Jumbo displaying his now-characteristic hair wing

While we’re sitting there, and not long after we’d been musing over his whereabouts, Ishay comes sauntering down the trail. We have our usual enthusiastic round of greetings, then he joins us on our break. I guess he had a rough day yesterday, getting dehydrated and falling asleep by a lake. It’s always so amazing to see him again, a little magical treat. 

There are a couple of painful uphills after that. One of them ends at Chinook Pass, a popular trailhead. It’s full sun and there are day hikers everywhere. One group of women give us a banana and then ask about what we’d like to see for trail magic in the future. Another hiker asks about the deep drumming sound he’d heard in the woods, and I tell him it’s a grouse. At the trailhead, we sit in a sad patch of shade, I use the less-than-ideal pit toilet, throw away some trash, and then eat a clif bar while lying on the sidewalk. 

We’re only gone seven miles and it’s still before noon, so it’s too early for lunch. We trudge back up to the sandy trail and start making our way up the second big hill of the day. It’s stupid hot. Jumbo seems to get some energy so he goes ahead, and I trudge not far behind. I put some music on, but I sort of went nuts with energetic music yesterday and now I’m a little burnt out. At the top of the hot, sandy, exposed climb, I switch back to my book, This is How You Lose the Time War. I do not have words for how much I enjoy this book. The writing is exquisite and delicious like handcrafted chocolate. So much happens without being directly stated. It’s shaping up to be my favorite book I’ve read or listened to this year, perhaps a new favorite overall. 
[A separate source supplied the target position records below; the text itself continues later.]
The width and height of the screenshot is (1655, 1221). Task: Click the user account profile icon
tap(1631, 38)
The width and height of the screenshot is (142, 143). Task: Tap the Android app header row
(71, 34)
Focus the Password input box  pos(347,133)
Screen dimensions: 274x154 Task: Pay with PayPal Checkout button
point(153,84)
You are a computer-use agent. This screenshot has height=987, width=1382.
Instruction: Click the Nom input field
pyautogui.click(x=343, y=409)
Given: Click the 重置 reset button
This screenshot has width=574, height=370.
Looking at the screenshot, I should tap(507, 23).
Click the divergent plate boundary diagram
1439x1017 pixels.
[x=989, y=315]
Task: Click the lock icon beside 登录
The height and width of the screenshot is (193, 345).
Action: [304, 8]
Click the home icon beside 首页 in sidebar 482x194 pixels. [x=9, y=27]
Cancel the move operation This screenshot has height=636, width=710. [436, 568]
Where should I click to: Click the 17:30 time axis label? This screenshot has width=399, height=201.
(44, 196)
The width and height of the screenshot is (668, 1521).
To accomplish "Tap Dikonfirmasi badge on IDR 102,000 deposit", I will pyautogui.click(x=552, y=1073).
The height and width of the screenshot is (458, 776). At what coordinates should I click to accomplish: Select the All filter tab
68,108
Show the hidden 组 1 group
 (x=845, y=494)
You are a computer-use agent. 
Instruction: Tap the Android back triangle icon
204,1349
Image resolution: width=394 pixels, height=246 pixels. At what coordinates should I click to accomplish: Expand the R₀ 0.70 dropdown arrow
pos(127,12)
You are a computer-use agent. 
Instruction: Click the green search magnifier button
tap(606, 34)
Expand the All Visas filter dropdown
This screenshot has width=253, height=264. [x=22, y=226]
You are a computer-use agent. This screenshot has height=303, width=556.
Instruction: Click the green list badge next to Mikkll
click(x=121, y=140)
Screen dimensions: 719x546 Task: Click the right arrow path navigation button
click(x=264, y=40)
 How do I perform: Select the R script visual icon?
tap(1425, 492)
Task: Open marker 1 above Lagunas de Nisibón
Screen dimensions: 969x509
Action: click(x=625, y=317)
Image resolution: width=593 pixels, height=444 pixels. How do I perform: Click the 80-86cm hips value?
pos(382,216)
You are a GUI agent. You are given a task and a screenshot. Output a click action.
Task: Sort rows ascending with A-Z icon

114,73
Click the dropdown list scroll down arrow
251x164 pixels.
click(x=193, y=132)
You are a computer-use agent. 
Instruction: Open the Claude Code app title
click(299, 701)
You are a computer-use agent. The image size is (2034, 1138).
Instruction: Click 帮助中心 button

The words carry me across several hot miles. The views go on and on. Puffy white clouds trot across a deep blue sky over dry beige coniferous ridges. I trail maybe a quarter of a mile behind Jumbo and finally come to a stop when I see him pulled over on some rocks in the shade near an angled campsite. It’s not the ideal lunch spot we usually look for, but it’s 2:00 and well past time for a decent break. I’m just setting down my pack when an urgent feeling of dread hits me. 

“Oh no,” I groan. I race down the hill for an emergency cathole. Really? This again? Can my body just not handle town food? Worst of all, I have to climb back up a super steep hill before I can eat lunch. So irritating. But what are you gonna do.

I make a nice warm lunch of Mountain House biscuits and gravy. I resist the urge, however, to make a hot drink. I’ll have one tonight. There’s really good cell service here, so I use that to send some texts and do the social media thing. Once I’ve exhausted myself with that and eaten my food, I carry on.

I get so entranced in the world of my book that the next few miles just melt. I truly cannot get over the beauty of the writing in this book. I find myself stopping, rewinding fifteen seconds, just to hear a line again. I follow the ridge up and over a steep hill, down a gentle one and around a corner, over another hill, down, listening to the story and feeling the distance of the mountains all at once. 

I have a minute left of the novel when I finally reach the piped spring we’ve been walking towards all day. I hold off talking to Jumbo and Tribute until the book concludes, and when it does, I’m stunned. Maybe I’m being dramatic, but I think that might just have been one of the best books I’ve ever read. It’s a little light on plot details, and there’s more that I want to know, but the characterization and quality of writing was out of this world. Highly recommend if you’re at all into sci-fi, time-related books, and/or unconventional love stories. 

I collect water finally, and then the three of us walk another three miles through the Norse Peak burn to a campsite in a stand of actually alive trees. It’s just short of our 21 goal, but today has been brutal. We decide to call it a night. We set up Cowboy Sardines, I make a dash for yet another urgent cathole (what did I eat that my body hates me for??) and then we cook a leisurely dinner at the ends of our sleeping pads. I splurge on a jasmine green tea. Soon, Ishay comes along and joins us. It doesn’t take me long to fall asleep.